Flip’s Groovy Guide to the Groops!: Antidote to cultural provincialism

FLIP’s GROOVY GUIDE TO THE GROOPS! happened because you asked for it.
It’s an outasite one-of-a-kind book!
FLIP’s entire staff in New York, London and Hollywood contributed to this book, but two people must be especially mentioned. Carol Deck, FLIP’s Hollywood Editor, served as the book’s supervising editor, and Tracy Thomas spent weeks tracking down most of the groups for the last and largest section of the book—the Groovy Groups.
And you had the most important part of all: You told us which 100 great groups to squeeze into the 240 picture-popping pages of this boss book!
STEPHEN KAHN
Publisher
FLIP Magazine

Some will think that featuring a “groovy” book from 1968 is some sort of nostalgia trip. It is anything but.
Cultural perspective has two dimensions, breadth and depth. Broad, as in covering more than a little piece of your world. Deep, as in covering time before the time you were born or just a few years before that.
At college, I often researched at a huge university library. This was before digital conversion, so the stacks were overstuffed with bound volumes of newspapers and magazines that went far back into the previous century. I wasn’t “nostalgic” for cultural items from decades earlier. I was, and still am, trying to gain perspective on how things were, how we got here, and where we might go.
Jimmy Kimmel features a segment where people walking down Hollywood Boulevard, young and old, are asked basic questions about current events, geography, history, etc. Some might shake their head and laugh at ridiculous responses, maybe calling some of these people ignorant.
I prefer thinking of them as culturally provincial, with knowledge and perspective narrowing more and more into a small circle and the last thing that happened.

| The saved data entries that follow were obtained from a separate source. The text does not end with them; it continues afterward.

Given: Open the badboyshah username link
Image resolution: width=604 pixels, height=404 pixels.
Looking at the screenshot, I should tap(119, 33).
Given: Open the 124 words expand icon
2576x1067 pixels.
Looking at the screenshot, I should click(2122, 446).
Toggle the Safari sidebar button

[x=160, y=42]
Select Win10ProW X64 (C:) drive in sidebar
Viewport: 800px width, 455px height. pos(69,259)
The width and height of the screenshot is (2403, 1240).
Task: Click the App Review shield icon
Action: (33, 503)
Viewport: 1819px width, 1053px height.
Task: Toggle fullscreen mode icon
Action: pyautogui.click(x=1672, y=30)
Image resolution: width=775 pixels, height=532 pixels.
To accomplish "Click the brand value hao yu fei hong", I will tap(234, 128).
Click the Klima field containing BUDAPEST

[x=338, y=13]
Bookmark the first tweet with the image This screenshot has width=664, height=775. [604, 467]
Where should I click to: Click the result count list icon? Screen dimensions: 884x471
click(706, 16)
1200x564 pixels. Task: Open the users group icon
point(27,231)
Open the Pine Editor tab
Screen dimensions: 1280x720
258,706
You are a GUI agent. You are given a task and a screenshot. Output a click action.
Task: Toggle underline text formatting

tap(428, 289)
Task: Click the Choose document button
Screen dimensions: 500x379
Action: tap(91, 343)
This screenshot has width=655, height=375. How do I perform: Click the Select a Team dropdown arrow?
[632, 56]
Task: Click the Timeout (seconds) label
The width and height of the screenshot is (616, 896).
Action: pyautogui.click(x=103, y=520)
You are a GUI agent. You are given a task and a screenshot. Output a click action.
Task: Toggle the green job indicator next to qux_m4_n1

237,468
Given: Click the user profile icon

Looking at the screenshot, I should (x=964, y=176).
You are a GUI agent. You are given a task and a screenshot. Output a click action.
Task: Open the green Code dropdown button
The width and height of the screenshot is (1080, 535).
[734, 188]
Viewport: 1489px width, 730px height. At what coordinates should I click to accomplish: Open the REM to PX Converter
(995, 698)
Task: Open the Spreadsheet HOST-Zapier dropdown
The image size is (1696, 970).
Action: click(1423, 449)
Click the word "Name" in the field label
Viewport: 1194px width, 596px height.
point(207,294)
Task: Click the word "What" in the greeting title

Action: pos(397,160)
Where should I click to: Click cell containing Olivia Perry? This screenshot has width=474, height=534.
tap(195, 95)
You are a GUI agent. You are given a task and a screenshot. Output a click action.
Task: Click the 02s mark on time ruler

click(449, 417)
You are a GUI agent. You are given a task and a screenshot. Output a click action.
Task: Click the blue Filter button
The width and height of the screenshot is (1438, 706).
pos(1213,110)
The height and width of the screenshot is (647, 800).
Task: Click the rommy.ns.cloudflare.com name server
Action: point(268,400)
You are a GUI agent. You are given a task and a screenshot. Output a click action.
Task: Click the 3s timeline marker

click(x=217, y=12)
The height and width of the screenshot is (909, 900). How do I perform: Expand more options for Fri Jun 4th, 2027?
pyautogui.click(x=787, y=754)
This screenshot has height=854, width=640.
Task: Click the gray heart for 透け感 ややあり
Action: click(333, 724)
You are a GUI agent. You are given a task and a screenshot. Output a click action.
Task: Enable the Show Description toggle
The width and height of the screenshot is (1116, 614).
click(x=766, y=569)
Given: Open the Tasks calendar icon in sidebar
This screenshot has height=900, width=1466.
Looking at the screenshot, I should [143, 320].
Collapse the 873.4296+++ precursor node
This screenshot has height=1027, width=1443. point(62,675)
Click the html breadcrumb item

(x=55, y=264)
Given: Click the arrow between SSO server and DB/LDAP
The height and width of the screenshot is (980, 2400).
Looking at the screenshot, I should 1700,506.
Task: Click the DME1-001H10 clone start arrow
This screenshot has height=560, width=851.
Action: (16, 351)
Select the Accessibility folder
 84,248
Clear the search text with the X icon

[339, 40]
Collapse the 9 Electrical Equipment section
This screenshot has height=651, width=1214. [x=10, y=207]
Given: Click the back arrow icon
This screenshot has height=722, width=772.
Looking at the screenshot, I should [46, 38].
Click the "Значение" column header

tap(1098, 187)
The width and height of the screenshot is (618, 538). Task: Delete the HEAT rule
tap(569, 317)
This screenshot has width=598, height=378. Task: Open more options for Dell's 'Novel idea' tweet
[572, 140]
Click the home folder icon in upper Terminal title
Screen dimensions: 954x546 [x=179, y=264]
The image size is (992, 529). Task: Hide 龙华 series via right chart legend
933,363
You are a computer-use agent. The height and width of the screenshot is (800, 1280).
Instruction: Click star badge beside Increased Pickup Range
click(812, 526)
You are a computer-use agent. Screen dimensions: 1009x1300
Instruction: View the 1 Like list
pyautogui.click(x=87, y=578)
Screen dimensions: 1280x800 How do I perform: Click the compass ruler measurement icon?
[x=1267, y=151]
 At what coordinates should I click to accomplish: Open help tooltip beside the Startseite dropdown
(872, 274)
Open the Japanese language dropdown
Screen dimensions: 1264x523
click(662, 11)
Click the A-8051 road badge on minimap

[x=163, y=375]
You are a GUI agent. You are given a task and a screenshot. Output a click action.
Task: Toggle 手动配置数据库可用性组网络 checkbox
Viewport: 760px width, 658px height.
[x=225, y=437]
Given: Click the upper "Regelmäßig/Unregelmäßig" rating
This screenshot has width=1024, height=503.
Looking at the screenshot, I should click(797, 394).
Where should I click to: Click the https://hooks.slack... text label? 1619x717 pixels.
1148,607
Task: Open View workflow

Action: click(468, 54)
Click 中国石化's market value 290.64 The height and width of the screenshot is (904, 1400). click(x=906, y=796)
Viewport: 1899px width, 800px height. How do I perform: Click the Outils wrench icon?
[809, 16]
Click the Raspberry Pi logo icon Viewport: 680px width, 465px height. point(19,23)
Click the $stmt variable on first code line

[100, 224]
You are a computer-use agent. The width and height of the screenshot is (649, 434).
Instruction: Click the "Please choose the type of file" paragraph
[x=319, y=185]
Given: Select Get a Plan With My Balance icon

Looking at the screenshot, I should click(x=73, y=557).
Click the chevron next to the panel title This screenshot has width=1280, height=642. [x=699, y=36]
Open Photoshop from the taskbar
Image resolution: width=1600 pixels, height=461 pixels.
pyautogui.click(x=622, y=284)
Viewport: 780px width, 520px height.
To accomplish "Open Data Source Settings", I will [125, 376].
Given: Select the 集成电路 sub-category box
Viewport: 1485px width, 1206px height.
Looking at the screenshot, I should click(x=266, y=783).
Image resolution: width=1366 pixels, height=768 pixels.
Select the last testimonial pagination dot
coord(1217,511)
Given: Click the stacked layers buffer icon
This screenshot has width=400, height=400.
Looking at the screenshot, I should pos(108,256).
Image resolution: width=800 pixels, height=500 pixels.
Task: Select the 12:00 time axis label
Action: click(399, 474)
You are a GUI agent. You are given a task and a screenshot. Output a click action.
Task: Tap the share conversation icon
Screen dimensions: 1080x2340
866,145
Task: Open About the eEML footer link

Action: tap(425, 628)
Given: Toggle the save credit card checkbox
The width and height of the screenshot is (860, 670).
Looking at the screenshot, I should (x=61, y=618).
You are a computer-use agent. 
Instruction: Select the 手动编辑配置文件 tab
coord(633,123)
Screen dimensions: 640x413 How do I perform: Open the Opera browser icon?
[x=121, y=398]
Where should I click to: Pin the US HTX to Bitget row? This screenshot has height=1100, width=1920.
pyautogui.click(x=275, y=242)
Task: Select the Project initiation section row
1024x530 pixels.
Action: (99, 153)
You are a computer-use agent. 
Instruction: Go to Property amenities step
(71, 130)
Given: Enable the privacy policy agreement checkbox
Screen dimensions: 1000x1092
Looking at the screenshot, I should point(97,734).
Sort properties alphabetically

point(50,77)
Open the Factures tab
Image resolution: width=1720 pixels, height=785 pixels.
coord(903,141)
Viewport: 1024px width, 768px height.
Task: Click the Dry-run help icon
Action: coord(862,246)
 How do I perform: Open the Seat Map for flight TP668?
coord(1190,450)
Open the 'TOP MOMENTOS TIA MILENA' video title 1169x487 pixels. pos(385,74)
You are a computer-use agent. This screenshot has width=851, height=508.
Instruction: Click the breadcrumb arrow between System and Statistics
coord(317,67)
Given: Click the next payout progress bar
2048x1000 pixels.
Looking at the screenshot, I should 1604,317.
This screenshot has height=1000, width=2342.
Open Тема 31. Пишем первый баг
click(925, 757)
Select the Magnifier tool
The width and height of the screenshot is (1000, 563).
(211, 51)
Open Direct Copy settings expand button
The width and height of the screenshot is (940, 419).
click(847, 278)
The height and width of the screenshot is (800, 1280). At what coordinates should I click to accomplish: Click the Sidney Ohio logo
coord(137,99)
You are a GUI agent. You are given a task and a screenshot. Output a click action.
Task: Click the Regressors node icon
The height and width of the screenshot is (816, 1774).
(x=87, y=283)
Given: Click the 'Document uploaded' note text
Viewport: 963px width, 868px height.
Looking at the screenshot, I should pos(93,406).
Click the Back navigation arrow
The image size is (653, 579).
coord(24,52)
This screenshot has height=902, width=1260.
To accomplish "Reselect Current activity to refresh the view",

That’s why Flip’s Groovy Guide and other artifacts from different times and different places are so important, as an antidote to cultural provincialism. Plus, a lot of fun!
One more thing.
If you think this book reflects a frivolous time, here are other books that were advertised on the back page:
THE NEW YORK TIMES ELECTION HANDBOOK, 1968 edited by Harold Faber.
The political experts of The New York Times provide an authoritative, informative manual designed to help the public sort out the facts at work in a controversial election.
HOW TO GET OUT OF VIETNAM: A Workable Solution to the Worst Problem of Our Time by John Kenneth Galbraith.
The distinguished economist, political theorist, and bestselling author offers a practical plan for U. S. withdrawal from “a war we cannot win, should not wish to win, are not winning, and which our people do not support.”
THE HIPPIES by Burton Wolfe. At once highly critical and deeply sympathetic, this is an in-depth examination of the hippie kingdom—its “government,” its organizing principle, its leaders and members, the drug scene, the communes, the poverty, the disease.
BEST CAMPUS HUMOR OF THE SWINGING 60’s edited by Bill Adler.
A unique tribute to the freshness and diversity of college humor, ranging in subject from Vietnam to college exams, from LSD to campus sex.
THE SECOND CIVIL WAR: ARMING FOR ARMAGEDDON by Garry Wills.
An eye-witness account of the explosive racial crises that occurred in New York, Albany, and Detroit dur ing the summer of 1967.
THE HIPPIE PAPERS edited by Jerry Hopkins.
An eye-opening collection of outspoken articles from the nation’s underground press on subjects ranging from LSD to free love, from Vietnam to police brutality.